■ Trecho fornecido
Universo coreano desperta o interesse de 76% dos brasileiros e influencia hábitos de consumo

47% desembolsam até R$ 250 por mês com produtos, conteúdos ou experiências relacionadas ao tema
Uma pesquisa inédita da Serasa, realizada em parceria com o Instituto Opinion Box e com o apoio de divulgação do Centro Cultural Coreano no Brasil, mostra que 76% dos brasileiros têm interesse ou curiosidade pelo universo coreano. Mais do que entretenimento, a Hallyu — como é conhecida a onda cultural sul-coreana — já molda hábitos de consumo no país: 29% dos entrevistados compram produtos relacionados ao tema pelo menos uma vez por mês, e outros 21% fazem esse tipo de compra a cada dois ou três meses.
O levantamento revela também que quase metade (49%) dos entrevistados admite já ter gastado mais do que planejava com produtos, eventos ou experiências ligadas à cultura coreana. Entre os hábitos de consumo menos controlados, 16% dizem já ter usado o limite do cartão de crédito para essas compras, outros 16% assumem ter comprado por impulso, e 11% chegaram a buscar uma renda extra para bancar itens desejados.
Em contrapartida, 24% afirmam manter os gastos totalmente planejados. Quanto aos valores, 47% dos brasileiros que têm interesse pela cultura coreana gastam até R$ 250 por mês com esse universo, enquanto 18% ultrapassam os R$ 500 mensais.
“Os dados mostram como a cultura coreana deixou de ser apenas uma forma de entretenimento para se tornar parte do estilo de vida de muitos brasileiros, ganhando um papel relevante dentro da nossa economia”, comenta Aline Vieira, especialista da Serasa em educação financeira. “Ao mesmo tempo, observamos que, embora parte dos consumidores admita fazer escolhas por impulso, outra parcela se mantém consciente sobre manter os gastos dentro do orçamento.”

■ Dados para análise
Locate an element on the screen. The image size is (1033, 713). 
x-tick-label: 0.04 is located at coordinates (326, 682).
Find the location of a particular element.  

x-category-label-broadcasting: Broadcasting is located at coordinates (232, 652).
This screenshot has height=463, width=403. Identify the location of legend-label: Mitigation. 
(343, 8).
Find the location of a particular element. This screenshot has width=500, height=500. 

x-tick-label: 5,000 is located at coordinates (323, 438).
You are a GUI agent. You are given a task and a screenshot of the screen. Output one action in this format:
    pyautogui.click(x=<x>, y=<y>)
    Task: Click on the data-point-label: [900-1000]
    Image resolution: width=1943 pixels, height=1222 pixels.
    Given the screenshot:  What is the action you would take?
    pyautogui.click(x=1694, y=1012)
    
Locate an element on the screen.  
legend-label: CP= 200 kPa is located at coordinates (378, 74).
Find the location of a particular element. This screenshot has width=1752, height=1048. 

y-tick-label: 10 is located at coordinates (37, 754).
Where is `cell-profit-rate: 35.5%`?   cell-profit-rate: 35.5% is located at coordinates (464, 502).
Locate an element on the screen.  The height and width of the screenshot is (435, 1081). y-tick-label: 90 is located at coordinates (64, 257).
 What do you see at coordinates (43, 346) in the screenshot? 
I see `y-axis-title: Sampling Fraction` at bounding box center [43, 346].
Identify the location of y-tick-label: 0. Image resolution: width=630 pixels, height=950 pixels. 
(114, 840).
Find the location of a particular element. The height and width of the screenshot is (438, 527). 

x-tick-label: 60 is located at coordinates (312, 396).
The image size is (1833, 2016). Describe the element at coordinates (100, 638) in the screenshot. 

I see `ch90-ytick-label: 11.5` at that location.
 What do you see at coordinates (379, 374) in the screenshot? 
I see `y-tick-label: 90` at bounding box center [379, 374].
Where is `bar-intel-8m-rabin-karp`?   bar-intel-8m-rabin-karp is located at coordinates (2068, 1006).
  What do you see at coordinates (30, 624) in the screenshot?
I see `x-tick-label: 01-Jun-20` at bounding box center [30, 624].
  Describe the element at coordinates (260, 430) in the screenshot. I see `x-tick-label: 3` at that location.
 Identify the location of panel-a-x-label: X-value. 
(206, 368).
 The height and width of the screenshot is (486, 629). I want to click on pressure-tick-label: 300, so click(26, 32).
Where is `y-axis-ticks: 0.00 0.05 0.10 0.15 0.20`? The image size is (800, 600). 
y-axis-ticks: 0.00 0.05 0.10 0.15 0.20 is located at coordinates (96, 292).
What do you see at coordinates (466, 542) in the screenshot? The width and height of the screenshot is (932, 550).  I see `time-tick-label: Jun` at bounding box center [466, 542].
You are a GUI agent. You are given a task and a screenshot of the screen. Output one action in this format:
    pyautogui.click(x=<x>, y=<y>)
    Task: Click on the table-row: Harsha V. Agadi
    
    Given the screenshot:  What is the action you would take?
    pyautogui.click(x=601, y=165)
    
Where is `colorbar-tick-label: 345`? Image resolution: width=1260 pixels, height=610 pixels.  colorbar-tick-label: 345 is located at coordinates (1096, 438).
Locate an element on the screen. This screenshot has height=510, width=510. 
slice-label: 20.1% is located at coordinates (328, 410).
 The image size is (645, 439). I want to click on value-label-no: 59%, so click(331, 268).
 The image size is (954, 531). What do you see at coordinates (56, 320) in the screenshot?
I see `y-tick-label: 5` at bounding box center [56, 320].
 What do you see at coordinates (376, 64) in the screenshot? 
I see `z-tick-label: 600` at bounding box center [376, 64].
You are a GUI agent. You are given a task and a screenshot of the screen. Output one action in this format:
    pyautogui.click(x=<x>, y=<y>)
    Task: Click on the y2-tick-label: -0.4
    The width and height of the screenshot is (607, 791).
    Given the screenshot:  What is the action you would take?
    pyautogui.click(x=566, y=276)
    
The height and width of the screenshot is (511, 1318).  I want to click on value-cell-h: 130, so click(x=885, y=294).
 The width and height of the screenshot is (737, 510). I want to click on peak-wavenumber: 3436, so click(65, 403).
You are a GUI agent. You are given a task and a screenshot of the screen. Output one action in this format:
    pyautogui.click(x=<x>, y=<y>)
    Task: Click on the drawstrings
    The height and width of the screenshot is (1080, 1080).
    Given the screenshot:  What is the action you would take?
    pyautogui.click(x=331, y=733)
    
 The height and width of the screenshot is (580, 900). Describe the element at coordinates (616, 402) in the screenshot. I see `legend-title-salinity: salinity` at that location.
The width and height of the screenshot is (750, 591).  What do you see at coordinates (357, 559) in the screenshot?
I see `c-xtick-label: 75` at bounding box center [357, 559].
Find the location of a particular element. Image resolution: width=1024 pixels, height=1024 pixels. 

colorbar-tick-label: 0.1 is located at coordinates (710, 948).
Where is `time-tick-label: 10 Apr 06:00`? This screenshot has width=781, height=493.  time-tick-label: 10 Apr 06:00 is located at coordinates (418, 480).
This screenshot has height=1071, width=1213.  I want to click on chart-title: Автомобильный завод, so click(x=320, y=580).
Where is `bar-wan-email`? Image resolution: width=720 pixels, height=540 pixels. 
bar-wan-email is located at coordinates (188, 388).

■ Trabalho solicitado
Liste os hábitos de consumo menos controlados que o trecho sobre a pesquisa da Serasa menciona. Indique o percentual de entrevistados de cada um.

■ Solução a seguir
- Usar o limite do cartão de crédito para essas compras: 16%
- Comprar por impulso: 16%
- Buscar uma renda extra para bancar itens desejados: 11%